10 Ways You Can Reduce Your Water Use
- Turn Off Water When Brushing Your Teeth – Most people take about 2 minutes to brush their teeth; if the tap is left on during that time, it can use up to 8 gallons of water per day! Turn the tap off while brushing and only use it when you need to rinse. If you brush twice every day, you’ll save over 2,800 gallons of water each year!
- Catch Rainwater to Water Plants – While we might not want to drink rain water without filtering it, collected rainwater is great for use in our yards and gardens. Consider using watering cans or a rain barrel to catch water which you can keep to water flower beds, irrigate vegetable gardens, or wash your car!
- Only Run the Washing Machine When Full – Make sure to run the washing machine when it is full, or adjust it to the size of your load of laundry. By running it for the wrong size, extra water is used for the wash and rinse cycles.
- Consider the Time You Water Plants – Try to water early in the day before 10 am or in the after 4 pm but before dusk. This reduces the amount of evaporation which gets more water to your plants.
- Check For and Repair Leaky Faucets – Try to fix all the leaky or dripping faucets in your home. Even though it may not seem like much, a faucet that drips only 5 times in a minute will waste almost 150 gallons of water each year.
- Repurpose Greywater – Capture the cool water that comes out of the faucet while you’re waiting for the water to heat up, or catch the water used to rinse vegetables. That water can be used to water your houseplants or herb garden.
- Take Shorter Showers – The average American shower uses 2 gallons of water per minute. Try to shorten your showers by just a few minutes to see major water savings. Use a kitchen timer to help you stay on track and meet your goal. When possible, try to avoid taking a bath – they typically use 30-50 gallons of water compared to 20 gallons in the average ten minute shower.
- Be Thoughtful of the Dishes You Use – Using fewer dishes means less water being used to wash. Try to plan out the most efficient way to cook and consume your meals to avoid using unnecessary dishes.

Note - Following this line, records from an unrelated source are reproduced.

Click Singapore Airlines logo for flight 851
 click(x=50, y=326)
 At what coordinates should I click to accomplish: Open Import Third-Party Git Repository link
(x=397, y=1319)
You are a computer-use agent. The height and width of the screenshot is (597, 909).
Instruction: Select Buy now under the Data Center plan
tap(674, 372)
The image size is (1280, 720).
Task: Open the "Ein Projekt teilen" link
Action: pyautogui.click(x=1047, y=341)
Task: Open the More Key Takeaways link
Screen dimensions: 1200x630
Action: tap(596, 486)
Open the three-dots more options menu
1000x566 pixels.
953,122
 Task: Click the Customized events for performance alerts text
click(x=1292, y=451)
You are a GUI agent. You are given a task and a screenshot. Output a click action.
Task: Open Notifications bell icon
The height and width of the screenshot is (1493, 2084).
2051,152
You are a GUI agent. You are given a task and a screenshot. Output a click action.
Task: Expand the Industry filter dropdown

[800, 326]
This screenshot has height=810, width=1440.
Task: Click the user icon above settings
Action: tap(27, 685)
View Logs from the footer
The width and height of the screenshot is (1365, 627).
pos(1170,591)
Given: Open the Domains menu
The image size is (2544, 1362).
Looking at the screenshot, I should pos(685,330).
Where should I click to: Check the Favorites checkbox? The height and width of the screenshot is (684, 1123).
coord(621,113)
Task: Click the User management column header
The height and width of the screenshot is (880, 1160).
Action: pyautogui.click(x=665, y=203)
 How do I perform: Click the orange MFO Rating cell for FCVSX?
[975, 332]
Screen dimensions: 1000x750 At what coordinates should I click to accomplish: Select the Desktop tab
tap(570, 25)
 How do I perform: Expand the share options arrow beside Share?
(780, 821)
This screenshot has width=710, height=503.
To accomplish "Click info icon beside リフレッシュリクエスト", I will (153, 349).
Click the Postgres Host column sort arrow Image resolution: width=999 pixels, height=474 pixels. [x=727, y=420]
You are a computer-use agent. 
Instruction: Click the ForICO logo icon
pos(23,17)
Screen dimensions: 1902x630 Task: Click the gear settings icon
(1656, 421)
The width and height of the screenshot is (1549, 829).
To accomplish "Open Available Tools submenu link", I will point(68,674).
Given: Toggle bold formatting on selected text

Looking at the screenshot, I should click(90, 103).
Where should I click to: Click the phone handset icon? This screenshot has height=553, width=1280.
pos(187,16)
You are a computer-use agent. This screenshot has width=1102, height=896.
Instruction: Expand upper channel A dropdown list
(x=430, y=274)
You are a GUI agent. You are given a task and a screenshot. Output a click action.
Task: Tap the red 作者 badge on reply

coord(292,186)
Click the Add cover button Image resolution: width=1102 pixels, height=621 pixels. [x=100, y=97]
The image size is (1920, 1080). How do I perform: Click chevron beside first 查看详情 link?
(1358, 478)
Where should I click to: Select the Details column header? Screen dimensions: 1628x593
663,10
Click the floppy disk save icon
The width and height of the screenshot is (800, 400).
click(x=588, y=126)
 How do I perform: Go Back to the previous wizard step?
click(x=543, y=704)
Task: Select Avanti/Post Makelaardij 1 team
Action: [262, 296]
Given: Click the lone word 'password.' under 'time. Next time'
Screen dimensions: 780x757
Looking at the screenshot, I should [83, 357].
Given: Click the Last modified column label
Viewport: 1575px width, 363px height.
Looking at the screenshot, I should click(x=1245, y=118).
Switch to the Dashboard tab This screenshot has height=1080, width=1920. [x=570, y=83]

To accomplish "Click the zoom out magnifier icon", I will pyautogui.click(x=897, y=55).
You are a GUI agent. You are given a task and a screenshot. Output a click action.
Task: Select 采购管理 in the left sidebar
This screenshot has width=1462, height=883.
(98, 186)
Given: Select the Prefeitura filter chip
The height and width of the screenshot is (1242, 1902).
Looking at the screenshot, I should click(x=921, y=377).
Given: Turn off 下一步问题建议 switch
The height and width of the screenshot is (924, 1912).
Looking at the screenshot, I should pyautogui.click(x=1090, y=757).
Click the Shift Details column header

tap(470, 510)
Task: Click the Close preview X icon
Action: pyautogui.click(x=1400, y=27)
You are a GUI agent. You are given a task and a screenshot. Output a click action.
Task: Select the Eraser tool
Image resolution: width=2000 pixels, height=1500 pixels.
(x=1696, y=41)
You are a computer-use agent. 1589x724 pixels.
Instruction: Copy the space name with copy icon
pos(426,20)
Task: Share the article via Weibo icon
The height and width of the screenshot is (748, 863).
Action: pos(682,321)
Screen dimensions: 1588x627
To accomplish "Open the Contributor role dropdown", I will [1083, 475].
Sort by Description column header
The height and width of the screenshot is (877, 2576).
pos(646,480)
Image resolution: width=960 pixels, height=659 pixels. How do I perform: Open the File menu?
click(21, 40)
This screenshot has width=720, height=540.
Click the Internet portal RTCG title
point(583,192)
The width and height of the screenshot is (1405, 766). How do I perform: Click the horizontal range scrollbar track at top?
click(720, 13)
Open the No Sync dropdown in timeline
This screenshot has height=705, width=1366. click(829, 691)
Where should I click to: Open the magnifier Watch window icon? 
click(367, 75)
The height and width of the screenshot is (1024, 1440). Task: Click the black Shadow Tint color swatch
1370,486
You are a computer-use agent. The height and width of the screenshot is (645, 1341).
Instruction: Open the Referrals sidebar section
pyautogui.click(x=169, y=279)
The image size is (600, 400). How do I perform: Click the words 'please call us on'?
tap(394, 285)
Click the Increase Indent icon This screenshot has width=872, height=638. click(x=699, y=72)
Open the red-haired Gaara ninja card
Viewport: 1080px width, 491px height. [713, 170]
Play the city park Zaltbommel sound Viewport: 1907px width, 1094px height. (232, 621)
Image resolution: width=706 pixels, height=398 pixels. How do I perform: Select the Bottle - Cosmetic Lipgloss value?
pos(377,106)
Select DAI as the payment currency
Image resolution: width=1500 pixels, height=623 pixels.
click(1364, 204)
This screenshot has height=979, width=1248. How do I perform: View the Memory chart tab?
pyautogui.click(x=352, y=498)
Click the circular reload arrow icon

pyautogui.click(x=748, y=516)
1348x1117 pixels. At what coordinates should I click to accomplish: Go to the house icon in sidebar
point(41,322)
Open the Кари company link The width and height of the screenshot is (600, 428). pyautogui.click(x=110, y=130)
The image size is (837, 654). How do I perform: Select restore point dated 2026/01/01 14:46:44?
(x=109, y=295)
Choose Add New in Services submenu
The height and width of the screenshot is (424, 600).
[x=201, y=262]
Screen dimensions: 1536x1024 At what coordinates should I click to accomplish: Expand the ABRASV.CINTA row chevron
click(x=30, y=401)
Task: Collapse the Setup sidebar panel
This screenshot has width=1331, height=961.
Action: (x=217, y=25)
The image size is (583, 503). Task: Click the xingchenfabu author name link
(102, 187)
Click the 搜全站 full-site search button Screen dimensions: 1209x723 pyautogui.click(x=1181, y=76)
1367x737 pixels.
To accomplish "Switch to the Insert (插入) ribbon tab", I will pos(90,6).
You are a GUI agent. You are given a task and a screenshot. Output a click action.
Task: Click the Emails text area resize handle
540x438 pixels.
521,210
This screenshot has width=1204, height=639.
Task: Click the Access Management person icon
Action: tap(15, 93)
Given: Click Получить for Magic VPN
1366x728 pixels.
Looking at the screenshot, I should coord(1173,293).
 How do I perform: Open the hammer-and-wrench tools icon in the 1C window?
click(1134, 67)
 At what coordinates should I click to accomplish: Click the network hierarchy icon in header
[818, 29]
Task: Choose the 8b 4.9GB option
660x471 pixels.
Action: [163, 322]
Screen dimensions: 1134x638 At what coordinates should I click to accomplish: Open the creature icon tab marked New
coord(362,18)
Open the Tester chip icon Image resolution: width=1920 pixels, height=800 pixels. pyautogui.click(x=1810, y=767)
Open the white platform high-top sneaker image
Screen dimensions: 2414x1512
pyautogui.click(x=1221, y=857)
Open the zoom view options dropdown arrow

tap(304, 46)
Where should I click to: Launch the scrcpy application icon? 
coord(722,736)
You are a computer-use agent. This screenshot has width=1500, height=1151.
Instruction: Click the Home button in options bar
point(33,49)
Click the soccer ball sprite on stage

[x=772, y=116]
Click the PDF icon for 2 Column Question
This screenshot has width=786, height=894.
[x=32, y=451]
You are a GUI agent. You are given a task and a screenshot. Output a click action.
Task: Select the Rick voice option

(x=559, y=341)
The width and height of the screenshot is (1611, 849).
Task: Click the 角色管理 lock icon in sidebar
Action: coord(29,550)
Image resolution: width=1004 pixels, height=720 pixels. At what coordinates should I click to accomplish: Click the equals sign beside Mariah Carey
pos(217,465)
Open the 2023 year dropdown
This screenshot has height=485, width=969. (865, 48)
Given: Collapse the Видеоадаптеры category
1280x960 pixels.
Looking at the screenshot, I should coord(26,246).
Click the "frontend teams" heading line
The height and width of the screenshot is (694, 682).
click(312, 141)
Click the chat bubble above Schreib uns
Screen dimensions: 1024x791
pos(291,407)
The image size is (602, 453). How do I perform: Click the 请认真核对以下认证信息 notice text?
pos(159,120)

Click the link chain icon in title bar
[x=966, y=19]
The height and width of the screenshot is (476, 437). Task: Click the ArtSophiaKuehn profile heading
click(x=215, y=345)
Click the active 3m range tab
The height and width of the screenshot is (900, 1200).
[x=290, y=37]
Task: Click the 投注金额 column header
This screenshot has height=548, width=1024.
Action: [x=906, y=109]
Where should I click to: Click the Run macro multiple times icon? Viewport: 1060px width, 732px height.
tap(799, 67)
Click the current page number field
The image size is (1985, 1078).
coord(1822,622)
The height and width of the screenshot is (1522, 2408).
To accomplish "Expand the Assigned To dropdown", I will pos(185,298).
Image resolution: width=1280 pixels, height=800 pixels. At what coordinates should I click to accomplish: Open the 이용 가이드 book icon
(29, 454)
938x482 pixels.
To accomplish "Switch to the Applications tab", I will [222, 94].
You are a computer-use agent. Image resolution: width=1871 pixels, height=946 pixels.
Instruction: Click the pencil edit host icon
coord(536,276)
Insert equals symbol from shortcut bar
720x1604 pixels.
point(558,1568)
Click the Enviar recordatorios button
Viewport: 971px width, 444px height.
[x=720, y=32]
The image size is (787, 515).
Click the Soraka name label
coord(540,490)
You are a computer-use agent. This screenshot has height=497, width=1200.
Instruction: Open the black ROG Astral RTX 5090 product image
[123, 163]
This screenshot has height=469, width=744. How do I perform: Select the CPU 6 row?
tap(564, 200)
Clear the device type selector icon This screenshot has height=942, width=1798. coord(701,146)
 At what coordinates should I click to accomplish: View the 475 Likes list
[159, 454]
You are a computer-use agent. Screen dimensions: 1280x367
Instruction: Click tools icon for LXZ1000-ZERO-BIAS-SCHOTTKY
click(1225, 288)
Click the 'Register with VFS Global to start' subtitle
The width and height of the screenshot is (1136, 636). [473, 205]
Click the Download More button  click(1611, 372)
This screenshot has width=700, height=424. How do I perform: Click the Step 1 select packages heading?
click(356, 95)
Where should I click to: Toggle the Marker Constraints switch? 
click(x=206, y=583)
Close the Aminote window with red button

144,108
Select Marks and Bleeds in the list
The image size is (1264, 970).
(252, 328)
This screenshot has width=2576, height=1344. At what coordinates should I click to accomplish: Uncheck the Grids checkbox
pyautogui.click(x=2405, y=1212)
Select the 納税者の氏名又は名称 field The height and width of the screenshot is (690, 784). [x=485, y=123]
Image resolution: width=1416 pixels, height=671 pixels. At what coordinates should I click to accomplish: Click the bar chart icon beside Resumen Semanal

- Install Low Flow/High Pressure Fixtures – Making a minor investment in low flow water fixtures can lead to big savings in the long-run. The average American family can save about 16,400 gallons of water and hundreds of dollars on water and electricity bills every year by switching to low-flow options.
- If It’s Yellow, Let It Mellow – Some people may choose to adopt the saying, “If it’s yellow, let it mellow.” This encourages people to consider not flushing in their own homes if it’s not immediately necessary.